British Army general (1897–1985)

Lieutenant-General Sir Euan Alfred Bews Miller, (5 July 1897 – 30 August 1985) was a senior British Army officer who fought in both world wars and later went on to be Military Secretary.

==Military career==
Euan Miller was born on 5 July 1897 and was educated at Wellington College, Berkshire and, later, at the Royal Military College, Sandhurst. He was commissioned as a second lieutenant into the King's Royal Rifle Corps on 17 April 1915. He served with his regiment during the First World War in France and Salonika.

Miller remained in the army between the wars, attending the Staff College, Camberley from 1926 to 1927, alongside fellow students such as Douglas Wimberley, Charles Hudson, Edward Williams, George Wood, John Whitaker, Noel Holmes.
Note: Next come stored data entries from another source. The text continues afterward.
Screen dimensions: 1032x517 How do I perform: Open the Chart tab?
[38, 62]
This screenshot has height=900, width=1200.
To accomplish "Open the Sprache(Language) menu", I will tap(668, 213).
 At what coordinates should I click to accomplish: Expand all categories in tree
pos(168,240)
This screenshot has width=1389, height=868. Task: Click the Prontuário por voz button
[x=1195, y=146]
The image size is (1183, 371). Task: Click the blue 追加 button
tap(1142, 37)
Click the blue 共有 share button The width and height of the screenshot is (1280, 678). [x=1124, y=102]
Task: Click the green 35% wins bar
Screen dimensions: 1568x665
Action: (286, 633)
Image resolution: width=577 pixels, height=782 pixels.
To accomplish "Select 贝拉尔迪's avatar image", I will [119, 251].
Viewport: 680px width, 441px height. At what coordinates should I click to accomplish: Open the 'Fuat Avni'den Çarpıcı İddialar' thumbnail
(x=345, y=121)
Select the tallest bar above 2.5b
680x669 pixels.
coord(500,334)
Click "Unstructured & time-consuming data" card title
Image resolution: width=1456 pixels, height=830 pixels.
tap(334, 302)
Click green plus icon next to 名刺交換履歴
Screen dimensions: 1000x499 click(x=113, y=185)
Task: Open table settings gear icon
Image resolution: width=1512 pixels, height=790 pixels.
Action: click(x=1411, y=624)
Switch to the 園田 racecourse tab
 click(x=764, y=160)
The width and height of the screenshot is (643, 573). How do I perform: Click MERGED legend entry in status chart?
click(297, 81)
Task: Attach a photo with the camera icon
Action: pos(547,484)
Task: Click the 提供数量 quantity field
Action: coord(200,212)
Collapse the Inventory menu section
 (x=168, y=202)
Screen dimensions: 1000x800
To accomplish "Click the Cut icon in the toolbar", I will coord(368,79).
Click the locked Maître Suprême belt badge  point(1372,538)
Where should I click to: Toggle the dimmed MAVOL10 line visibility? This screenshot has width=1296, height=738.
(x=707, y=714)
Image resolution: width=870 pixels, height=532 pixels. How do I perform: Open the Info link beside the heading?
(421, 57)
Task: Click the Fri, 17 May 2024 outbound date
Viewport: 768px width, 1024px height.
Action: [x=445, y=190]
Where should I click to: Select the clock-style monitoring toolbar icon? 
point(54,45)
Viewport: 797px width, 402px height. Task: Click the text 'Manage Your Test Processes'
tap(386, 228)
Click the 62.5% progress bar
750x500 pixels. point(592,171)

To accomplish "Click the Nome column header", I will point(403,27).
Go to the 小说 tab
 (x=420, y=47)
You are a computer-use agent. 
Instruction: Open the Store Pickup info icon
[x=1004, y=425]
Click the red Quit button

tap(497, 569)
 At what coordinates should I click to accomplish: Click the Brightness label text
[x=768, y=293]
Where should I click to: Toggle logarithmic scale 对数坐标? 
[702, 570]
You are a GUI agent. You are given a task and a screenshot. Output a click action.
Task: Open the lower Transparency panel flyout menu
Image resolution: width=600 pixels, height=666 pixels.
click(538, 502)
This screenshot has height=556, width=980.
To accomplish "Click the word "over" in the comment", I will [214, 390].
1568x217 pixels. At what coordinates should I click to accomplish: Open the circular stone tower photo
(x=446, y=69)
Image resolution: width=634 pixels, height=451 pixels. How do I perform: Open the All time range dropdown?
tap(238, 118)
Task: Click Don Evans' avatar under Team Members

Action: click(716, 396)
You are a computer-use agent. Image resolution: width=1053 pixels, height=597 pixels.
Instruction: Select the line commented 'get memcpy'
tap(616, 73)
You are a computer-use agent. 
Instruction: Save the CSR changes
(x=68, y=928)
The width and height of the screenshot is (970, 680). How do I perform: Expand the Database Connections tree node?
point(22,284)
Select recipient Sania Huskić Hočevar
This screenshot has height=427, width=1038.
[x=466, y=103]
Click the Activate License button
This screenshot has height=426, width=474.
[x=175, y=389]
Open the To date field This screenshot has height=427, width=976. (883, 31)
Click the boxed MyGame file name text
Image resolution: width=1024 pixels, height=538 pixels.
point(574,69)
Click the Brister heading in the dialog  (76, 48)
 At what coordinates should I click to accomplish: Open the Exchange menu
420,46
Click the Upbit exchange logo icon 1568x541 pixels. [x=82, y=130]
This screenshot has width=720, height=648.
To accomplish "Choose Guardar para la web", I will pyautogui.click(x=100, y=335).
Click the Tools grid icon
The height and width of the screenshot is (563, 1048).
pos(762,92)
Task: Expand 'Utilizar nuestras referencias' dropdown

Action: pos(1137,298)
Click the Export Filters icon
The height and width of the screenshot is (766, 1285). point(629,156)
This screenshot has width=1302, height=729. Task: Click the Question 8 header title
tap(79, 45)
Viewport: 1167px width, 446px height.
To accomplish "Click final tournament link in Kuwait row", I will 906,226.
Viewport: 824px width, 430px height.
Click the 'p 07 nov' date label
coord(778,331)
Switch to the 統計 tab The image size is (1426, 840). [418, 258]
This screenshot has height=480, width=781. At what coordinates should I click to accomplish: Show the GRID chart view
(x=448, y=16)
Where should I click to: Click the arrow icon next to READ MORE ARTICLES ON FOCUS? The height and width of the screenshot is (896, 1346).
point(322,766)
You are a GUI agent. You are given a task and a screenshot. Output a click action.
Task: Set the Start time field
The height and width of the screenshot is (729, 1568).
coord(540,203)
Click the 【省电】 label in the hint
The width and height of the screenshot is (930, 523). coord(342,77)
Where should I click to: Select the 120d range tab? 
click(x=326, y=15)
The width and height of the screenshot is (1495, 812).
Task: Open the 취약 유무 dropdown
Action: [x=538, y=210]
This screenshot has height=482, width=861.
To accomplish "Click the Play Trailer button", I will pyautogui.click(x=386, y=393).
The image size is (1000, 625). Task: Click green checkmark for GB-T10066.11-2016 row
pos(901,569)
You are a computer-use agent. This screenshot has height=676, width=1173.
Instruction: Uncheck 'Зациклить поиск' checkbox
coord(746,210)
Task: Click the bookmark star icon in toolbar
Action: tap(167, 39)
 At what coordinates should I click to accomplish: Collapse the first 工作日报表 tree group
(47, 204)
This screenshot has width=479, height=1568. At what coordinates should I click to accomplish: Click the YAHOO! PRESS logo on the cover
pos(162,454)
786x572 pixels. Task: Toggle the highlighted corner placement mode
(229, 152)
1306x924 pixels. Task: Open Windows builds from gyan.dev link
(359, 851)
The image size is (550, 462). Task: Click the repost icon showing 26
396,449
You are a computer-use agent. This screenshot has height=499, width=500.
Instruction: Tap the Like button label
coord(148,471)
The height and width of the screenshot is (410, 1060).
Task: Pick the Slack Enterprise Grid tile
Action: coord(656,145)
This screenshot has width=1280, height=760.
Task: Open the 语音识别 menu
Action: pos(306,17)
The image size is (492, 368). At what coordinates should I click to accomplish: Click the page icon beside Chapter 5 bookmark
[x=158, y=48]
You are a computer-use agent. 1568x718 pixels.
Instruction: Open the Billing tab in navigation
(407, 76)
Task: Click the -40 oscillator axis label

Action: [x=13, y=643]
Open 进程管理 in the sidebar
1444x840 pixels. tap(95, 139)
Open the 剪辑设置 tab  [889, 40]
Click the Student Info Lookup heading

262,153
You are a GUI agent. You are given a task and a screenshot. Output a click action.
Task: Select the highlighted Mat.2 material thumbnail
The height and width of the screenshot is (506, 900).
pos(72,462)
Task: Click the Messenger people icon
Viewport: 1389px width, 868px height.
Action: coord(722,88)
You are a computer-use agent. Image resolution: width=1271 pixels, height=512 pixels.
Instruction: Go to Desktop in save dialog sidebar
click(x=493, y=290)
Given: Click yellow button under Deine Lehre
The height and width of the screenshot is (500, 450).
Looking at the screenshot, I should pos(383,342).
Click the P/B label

He became a General Staff Officer in Northern Ireland District in 1928 and on 15 December 1930 he was appointed as brigade major of the 7th Infantry Brigade, part of the 3rd Division in Southern Command.

He moved on to be a General Staff Officer at the War Office in 1934 and at the Staff College, Camberley in 1936. He was promoted to brevet major on 1 July 1934.

Miller served in the Second World War as a General Staff Officer at the General Headquarters of the British Expeditionary Force and then as commanding officer of the 2nd Battalion, King's Royal Rifle Corps during the Defence of Calais in 1940. He spent the remainder of the war as a prisoner of war. After the war, he became Deputy Military Secretary and then Commander of Hanover District in Germany from 1948. He was then General Officer Commanding 7th Armoured Division, before being appointed Chief of Staff at Middle East Land Forces in 1949 and Military Secretary in 1951. He retired in 1955.

In 1955 Miller led an inquiry into under-age soldiers in the British Army, which made various recommendations in the form of a White Paper and led to higher education standards and improved training for boys destined to join the army.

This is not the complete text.